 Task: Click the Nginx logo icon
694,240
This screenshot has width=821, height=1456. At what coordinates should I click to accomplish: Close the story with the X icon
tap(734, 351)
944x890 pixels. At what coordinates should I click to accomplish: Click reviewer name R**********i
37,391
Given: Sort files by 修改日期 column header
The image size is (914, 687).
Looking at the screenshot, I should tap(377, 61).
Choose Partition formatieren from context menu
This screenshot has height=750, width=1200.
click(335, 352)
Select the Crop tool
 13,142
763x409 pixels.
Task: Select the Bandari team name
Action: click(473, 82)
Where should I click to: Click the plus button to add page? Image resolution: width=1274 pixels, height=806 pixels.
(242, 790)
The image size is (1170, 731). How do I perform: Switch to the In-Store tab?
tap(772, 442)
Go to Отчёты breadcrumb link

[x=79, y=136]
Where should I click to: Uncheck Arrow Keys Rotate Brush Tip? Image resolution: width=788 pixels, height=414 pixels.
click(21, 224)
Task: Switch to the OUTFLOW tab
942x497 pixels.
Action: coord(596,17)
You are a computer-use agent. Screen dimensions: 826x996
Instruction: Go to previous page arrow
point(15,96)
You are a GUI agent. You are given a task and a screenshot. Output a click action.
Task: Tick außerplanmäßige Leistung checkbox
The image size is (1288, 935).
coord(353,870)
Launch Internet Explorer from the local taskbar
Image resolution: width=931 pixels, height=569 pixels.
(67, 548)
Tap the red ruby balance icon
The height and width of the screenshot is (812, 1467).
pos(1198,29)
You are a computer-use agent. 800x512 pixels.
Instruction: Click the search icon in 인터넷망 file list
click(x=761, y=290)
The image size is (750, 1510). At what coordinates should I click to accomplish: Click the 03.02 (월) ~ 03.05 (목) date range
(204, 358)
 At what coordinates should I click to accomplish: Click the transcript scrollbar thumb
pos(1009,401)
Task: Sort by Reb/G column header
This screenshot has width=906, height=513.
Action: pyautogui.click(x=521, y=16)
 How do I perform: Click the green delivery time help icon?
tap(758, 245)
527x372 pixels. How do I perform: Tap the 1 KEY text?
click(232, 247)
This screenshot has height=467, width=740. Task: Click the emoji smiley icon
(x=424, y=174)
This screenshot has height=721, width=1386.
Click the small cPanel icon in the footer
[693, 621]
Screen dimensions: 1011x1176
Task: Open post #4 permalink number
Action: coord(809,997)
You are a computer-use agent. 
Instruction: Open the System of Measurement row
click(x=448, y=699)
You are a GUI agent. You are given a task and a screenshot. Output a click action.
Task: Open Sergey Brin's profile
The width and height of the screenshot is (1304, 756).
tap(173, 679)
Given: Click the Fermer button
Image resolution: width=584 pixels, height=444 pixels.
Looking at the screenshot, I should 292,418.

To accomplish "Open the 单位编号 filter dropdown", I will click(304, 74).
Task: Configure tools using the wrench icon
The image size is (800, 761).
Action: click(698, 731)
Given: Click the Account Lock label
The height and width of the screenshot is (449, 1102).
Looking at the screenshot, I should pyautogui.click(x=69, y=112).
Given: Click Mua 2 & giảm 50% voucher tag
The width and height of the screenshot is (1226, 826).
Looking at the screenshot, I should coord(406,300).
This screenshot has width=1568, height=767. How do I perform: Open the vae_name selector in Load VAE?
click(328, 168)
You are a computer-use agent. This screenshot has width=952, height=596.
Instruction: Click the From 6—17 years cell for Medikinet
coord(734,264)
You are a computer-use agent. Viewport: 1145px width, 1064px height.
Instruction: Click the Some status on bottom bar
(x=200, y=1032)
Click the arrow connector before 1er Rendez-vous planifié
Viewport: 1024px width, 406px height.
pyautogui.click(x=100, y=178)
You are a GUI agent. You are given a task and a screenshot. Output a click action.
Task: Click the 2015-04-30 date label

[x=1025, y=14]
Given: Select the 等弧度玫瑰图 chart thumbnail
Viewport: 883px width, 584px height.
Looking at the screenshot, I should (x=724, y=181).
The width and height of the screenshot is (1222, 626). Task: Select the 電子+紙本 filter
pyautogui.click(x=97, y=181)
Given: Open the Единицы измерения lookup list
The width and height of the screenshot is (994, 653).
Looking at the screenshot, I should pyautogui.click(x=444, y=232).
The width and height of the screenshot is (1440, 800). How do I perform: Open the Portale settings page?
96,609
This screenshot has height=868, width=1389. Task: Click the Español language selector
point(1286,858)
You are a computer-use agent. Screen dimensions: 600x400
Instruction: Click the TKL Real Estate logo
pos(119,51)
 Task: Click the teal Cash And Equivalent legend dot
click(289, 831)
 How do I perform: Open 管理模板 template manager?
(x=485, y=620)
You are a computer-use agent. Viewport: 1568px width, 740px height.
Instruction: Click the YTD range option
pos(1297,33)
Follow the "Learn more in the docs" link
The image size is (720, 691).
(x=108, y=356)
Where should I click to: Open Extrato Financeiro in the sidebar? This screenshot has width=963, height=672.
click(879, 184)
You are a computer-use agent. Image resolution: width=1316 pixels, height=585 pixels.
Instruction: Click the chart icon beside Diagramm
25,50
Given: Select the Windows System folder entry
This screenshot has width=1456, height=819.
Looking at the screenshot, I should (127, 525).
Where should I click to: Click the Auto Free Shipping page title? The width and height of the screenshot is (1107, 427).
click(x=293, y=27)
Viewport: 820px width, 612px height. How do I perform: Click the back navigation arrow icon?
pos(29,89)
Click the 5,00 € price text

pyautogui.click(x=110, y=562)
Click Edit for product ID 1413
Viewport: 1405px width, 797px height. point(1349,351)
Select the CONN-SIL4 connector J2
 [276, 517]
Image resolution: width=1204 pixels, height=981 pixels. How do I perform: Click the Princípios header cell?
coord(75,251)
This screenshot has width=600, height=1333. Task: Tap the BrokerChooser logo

# # # # # # #

## WORK TASK
Reproduce the entries above in full, verbatim.

## YOUR RESPONSE
 Task: Click the Nginx logo icon
694,240
This screenshot has width=821, height=1456. At what coordinates should I click to accomplish: Close the story with the X icon
tap(734, 351)
944x890 pixels. At what coordinates should I click to accomplish: Click reviewer name R**********i
37,391
Given: Sort files by 修改日期 column header
The image size is (914, 687).
Looking at the screenshot, I should tap(377, 61).
Choose Partition formatieren from context menu
This screenshot has height=750, width=1200.
click(335, 352)
Select the Crop tool
 13,142
763x409 pixels.
Task: Select the Bandari team name
Action: click(473, 82)
Where should I click to: Click the plus button to add page? Image resolution: width=1274 pixels, height=806 pixels.
(242, 790)
The image size is (1170, 731). How do I perform: Switch to the In-Store tab?
tap(772, 442)
Go to Отчёты breadcrumb link

[x=79, y=136]
Where should I click to: Uncheck Arrow Keys Rotate Brush Tip? Image resolution: width=788 pixels, height=414 pixels.
click(21, 224)
Task: Switch to the OUTFLOW tab
942x497 pixels.
Action: coord(596,17)
You are a computer-use agent. Screen dimensions: 826x996
Instruction: Go to previous page arrow
point(15,96)
You are a GUI agent. You are given a task and a screenshot. Output a click action.
Task: Tick außerplanmäßige Leistung checkbox
The image size is (1288, 935).
coord(353,870)
Launch Internet Explorer from the local taskbar
Image resolution: width=931 pixels, height=569 pixels.
(67, 548)
Tap the red ruby balance icon
The height and width of the screenshot is (812, 1467).
pos(1198,29)
You are a computer-use agent. 800x512 pixels.
Instruction: Click the search icon in 인터넷망 file list
click(x=761, y=290)
The image size is (750, 1510). At what coordinates should I click to accomplish: Click the 03.02 (월) ~ 03.05 (목) date range
(204, 358)
 At what coordinates should I click to accomplish: Click the transcript scrollbar thumb
pos(1009,401)
Task: Sort by Reb/G column header
This screenshot has width=906, height=513.
Action: pyautogui.click(x=521, y=16)
 How do I perform: Click the green delivery time help icon?
tap(758, 245)
527x372 pixels. How do I perform: Tap the 1 KEY text?
click(232, 247)
This screenshot has height=467, width=740. Task: Click the emoji smiley icon
(x=424, y=174)
This screenshot has height=721, width=1386.
Click the small cPanel icon in the footer
[693, 621]
Screen dimensions: 1011x1176
Task: Open post #4 permalink number
Action: coord(809,997)
You are a computer-use agent. 
Instruction: Open the System of Measurement row
click(x=448, y=699)
You are a GUI agent. You are given a task and a screenshot. Output a click action.
Task: Open Sergey Brin's profile
The width and height of the screenshot is (1304, 756).
tap(173, 679)
Given: Click the Fermer button
Image resolution: width=584 pixels, height=444 pixels.
Looking at the screenshot, I should 292,418.

To accomplish "Open the 单位编号 filter dropdown", I will click(304, 74).
Task: Configure tools using the wrench icon
The image size is (800, 761).
Action: click(698, 731)
Given: Click the Account Lock label
The height and width of the screenshot is (449, 1102).
Looking at the screenshot, I should pyautogui.click(x=69, y=112).
Given: Click Mua 2 & giảm 50% voucher tag
The width and height of the screenshot is (1226, 826).
Looking at the screenshot, I should coord(406,300).
This screenshot has width=1568, height=767. How do I perform: Open the vae_name selector in Load VAE?
click(328, 168)
You are a computer-use agent. This screenshot has width=952, height=596.
Instruction: Click the From 6—17 years cell for Medikinet
coord(734,264)
You are a computer-use agent. Viewport: 1145px width, 1064px height.
Instruction: Click the Some status on bottom bar
(x=200, y=1032)
Click the arrow connector before 1er Rendez-vous planifié
Viewport: 1024px width, 406px height.
pyautogui.click(x=100, y=178)
You are a GUI agent. You are given a task and a screenshot. Output a click action.
Task: Click the 2015-04-30 date label

[x=1025, y=14]
Given: Select the 等弧度玫瑰图 chart thumbnail
Viewport: 883px width, 584px height.
Looking at the screenshot, I should (x=724, y=181).
The width and height of the screenshot is (1222, 626). Task: Select the 電子+紙本 filter
pyautogui.click(x=97, y=181)
Given: Open the Единицы измерения lookup list
The width and height of the screenshot is (994, 653).
Looking at the screenshot, I should pyautogui.click(x=444, y=232).
The width and height of the screenshot is (1440, 800). How do I perform: Open the Portale settings page?
96,609
This screenshot has height=868, width=1389. Task: Click the Español language selector
point(1286,858)
You are a computer-use agent. Screen dimensions: 600x400
Instruction: Click the TKL Real Estate logo
pos(119,51)
 Task: Click the teal Cash And Equivalent legend dot
click(289, 831)
 How do I perform: Open 管理模板 template manager?
(x=485, y=620)
You are a computer-use agent. Viewport: 1568px width, 740px height.
Instruction: Click the YTD range option
pos(1297,33)
Follow the "Learn more in the docs" link
The image size is (720, 691).
(x=108, y=356)
Where should I click to: Open Extrato Financeiro in the sidebar? This screenshot has width=963, height=672.
click(879, 184)
You are a computer-use agent. Image resolution: width=1316 pixels, height=585 pixels.
Instruction: Click the chart icon beside Diagramm
25,50
Given: Select the Windows System folder entry
This screenshot has width=1456, height=819.
Looking at the screenshot, I should (127, 525).
Where should I click to: Click the Auto Free Shipping page title? The width and height of the screenshot is (1107, 427).
click(x=293, y=27)
Viewport: 820px width, 612px height. How do I perform: Click the back navigation arrow icon?
pos(29,89)
Click the 5,00 € price text

pyautogui.click(x=110, y=562)
Click Edit for product ID 1413
Viewport: 1405px width, 797px height. point(1349,351)
Select the CONN-SIL4 connector J2
 [276, 517]
Image resolution: width=1204 pixels, height=981 pixels. How do I perform: Click the Princípios header cell?
coord(75,251)
This screenshot has width=600, height=1333. Task: Tap the BrokerChooser logo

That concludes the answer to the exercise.